Bumblebee
A tiernew this weekA read-only, open-source CLI scanner that tells your security team exactly which developer laptops are sitting on a ticking supply-chain bomb — without triggering it.
Kai's verdict
Bumblebee fills a real and oddly underserved gap — existing SBOMs cover build artifacts, EDRs cover runtime, but nobody was cleanly answering 'which dev laptops have this evil package *right now*' without risk of making things worse.
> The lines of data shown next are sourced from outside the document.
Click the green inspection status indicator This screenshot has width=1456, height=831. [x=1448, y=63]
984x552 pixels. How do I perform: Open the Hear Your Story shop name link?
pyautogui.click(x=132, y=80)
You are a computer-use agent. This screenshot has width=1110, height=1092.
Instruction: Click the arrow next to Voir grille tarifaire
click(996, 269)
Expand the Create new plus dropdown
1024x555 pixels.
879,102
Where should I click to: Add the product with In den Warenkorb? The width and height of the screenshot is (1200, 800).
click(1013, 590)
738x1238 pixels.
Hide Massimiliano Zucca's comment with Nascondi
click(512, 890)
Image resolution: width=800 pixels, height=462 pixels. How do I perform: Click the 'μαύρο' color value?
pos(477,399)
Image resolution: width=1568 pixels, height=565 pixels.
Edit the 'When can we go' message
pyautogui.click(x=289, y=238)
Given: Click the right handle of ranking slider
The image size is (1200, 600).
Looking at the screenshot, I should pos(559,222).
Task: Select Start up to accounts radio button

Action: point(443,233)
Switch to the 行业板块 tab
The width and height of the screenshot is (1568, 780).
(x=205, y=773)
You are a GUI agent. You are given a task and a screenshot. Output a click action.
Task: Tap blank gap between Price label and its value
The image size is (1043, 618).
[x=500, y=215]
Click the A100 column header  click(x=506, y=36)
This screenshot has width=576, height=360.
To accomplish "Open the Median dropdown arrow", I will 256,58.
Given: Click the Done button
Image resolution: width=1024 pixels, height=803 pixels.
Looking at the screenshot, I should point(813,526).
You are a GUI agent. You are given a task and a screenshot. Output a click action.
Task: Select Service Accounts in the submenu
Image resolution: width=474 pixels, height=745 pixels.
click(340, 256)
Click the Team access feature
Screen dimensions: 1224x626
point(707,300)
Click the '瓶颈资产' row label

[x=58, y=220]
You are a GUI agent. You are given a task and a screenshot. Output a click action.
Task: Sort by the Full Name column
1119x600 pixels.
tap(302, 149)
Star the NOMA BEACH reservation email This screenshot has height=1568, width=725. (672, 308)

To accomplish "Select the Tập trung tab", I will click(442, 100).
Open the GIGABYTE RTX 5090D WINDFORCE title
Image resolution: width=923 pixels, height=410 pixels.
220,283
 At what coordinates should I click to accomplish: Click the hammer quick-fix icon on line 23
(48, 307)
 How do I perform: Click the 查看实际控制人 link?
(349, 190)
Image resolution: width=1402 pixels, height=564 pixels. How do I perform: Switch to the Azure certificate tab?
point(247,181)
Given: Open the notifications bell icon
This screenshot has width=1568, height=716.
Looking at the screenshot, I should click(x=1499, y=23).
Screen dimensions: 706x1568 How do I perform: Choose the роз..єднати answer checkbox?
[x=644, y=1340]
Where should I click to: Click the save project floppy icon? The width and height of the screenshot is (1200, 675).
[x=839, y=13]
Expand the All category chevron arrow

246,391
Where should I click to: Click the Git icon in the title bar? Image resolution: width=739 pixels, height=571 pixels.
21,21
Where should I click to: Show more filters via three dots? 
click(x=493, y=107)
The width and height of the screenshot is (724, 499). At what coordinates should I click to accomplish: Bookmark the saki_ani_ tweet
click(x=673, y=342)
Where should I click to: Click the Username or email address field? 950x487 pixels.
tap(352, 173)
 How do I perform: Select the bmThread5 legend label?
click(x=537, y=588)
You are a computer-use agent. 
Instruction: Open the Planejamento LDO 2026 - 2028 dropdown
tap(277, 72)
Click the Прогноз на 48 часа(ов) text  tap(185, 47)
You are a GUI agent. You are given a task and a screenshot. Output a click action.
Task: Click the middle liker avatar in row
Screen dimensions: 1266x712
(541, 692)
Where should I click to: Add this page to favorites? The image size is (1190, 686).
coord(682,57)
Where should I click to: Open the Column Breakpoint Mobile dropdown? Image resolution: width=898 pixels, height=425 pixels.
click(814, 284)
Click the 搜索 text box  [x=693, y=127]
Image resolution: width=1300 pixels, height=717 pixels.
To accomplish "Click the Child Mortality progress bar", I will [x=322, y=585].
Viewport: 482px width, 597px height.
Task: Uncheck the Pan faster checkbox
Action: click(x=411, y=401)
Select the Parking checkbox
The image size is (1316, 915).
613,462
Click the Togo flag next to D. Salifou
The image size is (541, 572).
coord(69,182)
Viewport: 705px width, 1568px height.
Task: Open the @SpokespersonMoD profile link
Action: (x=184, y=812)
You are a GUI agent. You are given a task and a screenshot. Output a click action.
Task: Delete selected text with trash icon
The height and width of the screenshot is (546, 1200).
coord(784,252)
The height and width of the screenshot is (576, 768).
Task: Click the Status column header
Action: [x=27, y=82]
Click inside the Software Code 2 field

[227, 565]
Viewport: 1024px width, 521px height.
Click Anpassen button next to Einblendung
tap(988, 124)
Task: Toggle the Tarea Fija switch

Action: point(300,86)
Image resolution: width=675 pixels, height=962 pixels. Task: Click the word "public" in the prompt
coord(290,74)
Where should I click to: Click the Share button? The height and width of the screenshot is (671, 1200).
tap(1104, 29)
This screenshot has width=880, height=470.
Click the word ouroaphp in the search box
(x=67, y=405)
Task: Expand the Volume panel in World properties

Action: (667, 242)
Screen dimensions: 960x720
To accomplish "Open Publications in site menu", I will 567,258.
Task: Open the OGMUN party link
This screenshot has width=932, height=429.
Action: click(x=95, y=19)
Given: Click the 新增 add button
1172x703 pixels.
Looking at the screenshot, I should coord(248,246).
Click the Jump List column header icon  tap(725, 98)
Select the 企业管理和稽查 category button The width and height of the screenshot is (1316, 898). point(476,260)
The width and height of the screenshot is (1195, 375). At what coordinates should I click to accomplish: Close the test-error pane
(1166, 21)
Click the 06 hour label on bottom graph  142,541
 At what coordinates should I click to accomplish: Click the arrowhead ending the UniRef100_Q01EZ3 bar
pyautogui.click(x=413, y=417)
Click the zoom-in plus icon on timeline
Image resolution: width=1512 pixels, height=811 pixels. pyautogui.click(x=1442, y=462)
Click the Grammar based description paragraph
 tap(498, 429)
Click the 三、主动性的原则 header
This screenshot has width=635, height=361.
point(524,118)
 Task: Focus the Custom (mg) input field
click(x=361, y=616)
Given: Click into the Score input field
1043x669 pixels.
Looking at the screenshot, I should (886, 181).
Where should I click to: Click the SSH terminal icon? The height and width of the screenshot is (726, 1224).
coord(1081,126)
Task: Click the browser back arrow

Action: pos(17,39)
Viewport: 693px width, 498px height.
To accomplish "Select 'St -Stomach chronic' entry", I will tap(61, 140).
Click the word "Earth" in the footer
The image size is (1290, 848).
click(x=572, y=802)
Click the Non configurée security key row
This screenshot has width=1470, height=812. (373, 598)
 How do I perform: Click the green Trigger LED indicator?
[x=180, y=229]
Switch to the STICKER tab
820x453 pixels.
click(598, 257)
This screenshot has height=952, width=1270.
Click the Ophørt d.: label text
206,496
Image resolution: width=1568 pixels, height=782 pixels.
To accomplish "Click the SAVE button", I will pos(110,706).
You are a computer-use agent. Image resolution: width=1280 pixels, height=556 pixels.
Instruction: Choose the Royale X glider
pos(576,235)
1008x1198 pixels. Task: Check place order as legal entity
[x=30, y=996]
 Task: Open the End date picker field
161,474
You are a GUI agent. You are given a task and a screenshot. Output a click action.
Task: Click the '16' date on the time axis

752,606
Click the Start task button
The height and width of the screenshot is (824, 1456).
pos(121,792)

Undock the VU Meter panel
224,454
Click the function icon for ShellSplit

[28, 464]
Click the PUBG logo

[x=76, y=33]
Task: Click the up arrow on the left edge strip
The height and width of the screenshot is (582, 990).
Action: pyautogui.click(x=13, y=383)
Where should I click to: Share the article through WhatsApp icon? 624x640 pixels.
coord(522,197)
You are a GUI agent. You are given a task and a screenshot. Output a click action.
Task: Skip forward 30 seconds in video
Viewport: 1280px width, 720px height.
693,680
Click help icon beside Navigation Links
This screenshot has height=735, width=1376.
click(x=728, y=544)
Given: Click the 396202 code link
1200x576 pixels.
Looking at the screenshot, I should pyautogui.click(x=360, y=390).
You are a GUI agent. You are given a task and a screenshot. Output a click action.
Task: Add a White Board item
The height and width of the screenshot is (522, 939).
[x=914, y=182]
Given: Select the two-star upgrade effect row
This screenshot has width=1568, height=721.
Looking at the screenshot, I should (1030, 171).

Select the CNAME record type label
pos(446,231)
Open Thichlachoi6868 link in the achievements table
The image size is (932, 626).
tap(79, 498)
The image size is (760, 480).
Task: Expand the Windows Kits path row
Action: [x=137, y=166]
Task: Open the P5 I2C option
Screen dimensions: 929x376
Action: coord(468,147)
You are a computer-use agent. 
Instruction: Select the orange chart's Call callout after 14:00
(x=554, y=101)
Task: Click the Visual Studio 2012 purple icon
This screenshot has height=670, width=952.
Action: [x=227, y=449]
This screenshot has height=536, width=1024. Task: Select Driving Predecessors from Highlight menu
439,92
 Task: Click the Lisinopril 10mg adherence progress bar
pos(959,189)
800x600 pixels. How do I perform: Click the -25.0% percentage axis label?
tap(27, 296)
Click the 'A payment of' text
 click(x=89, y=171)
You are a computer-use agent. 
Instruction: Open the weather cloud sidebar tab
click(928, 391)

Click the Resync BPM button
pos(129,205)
The read-only constraint is a genuine design win, not a limitation. (Verdict pending Phi's full review.)
Strengths
- Truly read-only: never invokes npm, pip, or any package manager, so the scan can't itself trigger a malicious postinstall hook
- Covers four surfaces most tools split across products: npm/PyPI/Go/RubyGems/Composer, editor extensions, browser extensions, and MCP configs
- Single static Go binary with zero non-stdlib dependencies — trivially deployable via MDM or fleet tooling
- Ships with a maintained threat_intel/ catalog of real supply-chain campaigns, updated via PR workflow
- Three scan profiles (baseline, project, deep) handle both routine fleet audits and active incident response
Weaknesses
- macOS and Linux only — no Windows support at v0.1.1, a real gap for mixed-OS engineering orgs
- One-shot scanner with no built-in scheduling, alerting, or dashboard; you own the orchestration entirely
- Very early release (v0.1.1); some MCP configs (Codex, Continue YAML) not yet parsed
Best for
Security engineers and DevSecOps teams at software companies who need fast, safe endpoint-level exposure checks the moment a new supply-chain advisory drops.
Pricing
Free (open source, Apache 2.0)
Fully open-source; no tiers, no SaaS. Self-hosted and self-scheduled.